Who moves Barney's water bowl on January 20th?
January 8, 2009 9:00 PM   Subscribe

How does the U.S. presidential transition at the White House actually occur? Who does what where, when and how?

We all know where Bush and Obama, as well as all of their various muckety-mucks will be at Noon on January 20th. But how do the actual mechanics of the transition work back at the White House? How does one president, his family, their stuff, their pets, etc.... get moved out of 1600 Penn. Avenue and the next first family get moved in the same day within a matters of hours? How does the president's staff and all of their stuff get moved, archived, preserved, etc...? Who does this? Do the carpets get cleaned and new towels/sheets/etc... put on the beds? Does Dana Perino's whitehouse.gov email get axed as of 11:59 a.m.? Who rearranges the Oval Office, who puts the little "B. Obama" and "J. Biden" on the phone speed dials? How long does this all take? What kinds of "get to know what you like" meetings do the White House butler/chef/support staff have with the incoming First Family? How do they coordinate all this coming and going so (apparently) seamlessly?

Is it like a grown-up version of the first day of the fall college semester with the incoming freshman, with people running around asking, "Hey, where's the bathroom? or "What time is lunch served?"
posted by webhund to Law & Government (6 answers total) 13 users marked this as a favorite
Best answer: As might be expected for government junkies, this C-SPAN page has some decent material, though not quite as big on the logistical detail as you'd like. However, there's also this page looking at LBJ's last day in office, with a video of him working from the private residence on Inauguration Day while the furniture gets moved out of the public spaces in the White House in preparation for Nixon's arrival.

The GSA is the lead agency when it comes to this sort of stuff, but there's also a book by Stephen Hess of Brookings that discusses the mundane stuff.

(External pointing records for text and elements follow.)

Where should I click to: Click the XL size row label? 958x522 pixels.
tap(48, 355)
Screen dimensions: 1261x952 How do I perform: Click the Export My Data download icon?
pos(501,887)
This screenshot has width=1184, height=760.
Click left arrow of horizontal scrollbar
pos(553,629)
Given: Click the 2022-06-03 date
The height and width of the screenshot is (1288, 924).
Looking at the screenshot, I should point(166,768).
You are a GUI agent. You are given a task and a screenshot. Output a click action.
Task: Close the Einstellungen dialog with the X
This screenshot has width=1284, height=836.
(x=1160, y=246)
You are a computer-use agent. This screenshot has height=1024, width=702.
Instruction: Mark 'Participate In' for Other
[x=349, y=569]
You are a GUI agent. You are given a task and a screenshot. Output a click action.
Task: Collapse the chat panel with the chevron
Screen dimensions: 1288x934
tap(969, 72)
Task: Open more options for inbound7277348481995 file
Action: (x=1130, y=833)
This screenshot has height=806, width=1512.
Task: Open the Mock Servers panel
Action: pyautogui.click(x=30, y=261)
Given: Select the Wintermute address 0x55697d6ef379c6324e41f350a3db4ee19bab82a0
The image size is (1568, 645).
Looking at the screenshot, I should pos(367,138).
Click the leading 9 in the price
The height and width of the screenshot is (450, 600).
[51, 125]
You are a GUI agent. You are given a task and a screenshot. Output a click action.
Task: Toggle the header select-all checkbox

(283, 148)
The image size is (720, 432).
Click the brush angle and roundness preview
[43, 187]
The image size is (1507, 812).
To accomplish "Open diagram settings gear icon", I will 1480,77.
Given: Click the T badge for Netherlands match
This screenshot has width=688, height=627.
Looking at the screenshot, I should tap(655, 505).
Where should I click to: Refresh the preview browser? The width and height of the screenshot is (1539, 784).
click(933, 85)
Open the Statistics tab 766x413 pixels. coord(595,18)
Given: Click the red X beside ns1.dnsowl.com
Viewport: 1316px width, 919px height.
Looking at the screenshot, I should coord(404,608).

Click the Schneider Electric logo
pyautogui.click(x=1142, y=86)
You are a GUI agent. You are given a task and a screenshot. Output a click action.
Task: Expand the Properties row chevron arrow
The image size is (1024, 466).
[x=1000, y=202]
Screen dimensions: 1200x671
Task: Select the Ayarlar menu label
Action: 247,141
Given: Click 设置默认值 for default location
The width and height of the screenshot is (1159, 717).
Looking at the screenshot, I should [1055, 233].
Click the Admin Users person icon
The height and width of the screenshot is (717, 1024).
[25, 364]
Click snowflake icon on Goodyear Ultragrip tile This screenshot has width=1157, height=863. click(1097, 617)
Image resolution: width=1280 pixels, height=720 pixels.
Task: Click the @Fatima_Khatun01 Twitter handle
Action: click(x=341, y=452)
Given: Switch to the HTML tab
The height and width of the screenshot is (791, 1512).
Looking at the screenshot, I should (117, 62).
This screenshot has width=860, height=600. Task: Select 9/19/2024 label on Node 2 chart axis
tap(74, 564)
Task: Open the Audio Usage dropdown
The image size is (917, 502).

(While the blurb for that book says "the period from Election Day to Inauguration Day in America seems impossibly short.", it seems very long to those used to parliamentary transitions, where the moving van is usually outside the door before the last votes are counted.)
posted by holgate at 9:16 PM on January 8, 2009

A recent National Geographic article addresses some of your questions.
posted by fishtree at 9:23 PM on January 8, 2009

Article on logistics of moving day.
posted by JohnnyGunn at 9:49 PM on January 8, 2009

I was watching c-span while at home over christmas and they talked to the guy in charge (Head Page I believe?) who basically said that at 12pm on inauguration day he and as many people as possible pack up the old president and move him out and by that evening they have also moved in the new president. It all happens within a few hours and sounded like a nightmare to me. He talked about how when Bush moved in he wanted to pull up on one side of the White House and walk through it and out the other side to the Rose Garden to do press stuff, the guy had to call and talk to the first lady about it because the side he wanted to pull in on was going to be filled with all the moving trucks. Apparently if Laura hadn't been able to convince George to just pull up to the Rose Garden like a normal president their moving time would have been cut in half to acommodate him. The guy also has to coordinate with the secret service and dc police, etc. to get special roads opened for him to get the trucks through the city because , as you can imagine, it is a tad busy in DC on inauguration day.

Long story short, check c-span's coverage, over the christmas break they were showing this white-house special that was about 1.5 hours long and included this section in the middle-ish. They played it about 5 times in the two weeks i was home so they might still be playing it.
posted by magnetsphere at 8:15 AM on January 9, 2009

Best answer: Magnetsphere is referring to this special (the official is actually called the Chief Usher, not the Head Page -- also, I thought the anecdote was actually about the first Bushes, not the second, but I could be wrong). I watched lots of the weeklong special, and it was fascinating. The accompanying website has links to various interview clips, including some with members of the White House staff, including the Chief Usher.

Also, here's a clip from the final episode of "The West Wing" that shows the White House staff packing up President Bartlett's Oval Office while the next president is being inaugurated. I don't know if it's accurate, but it always gives me a thrill.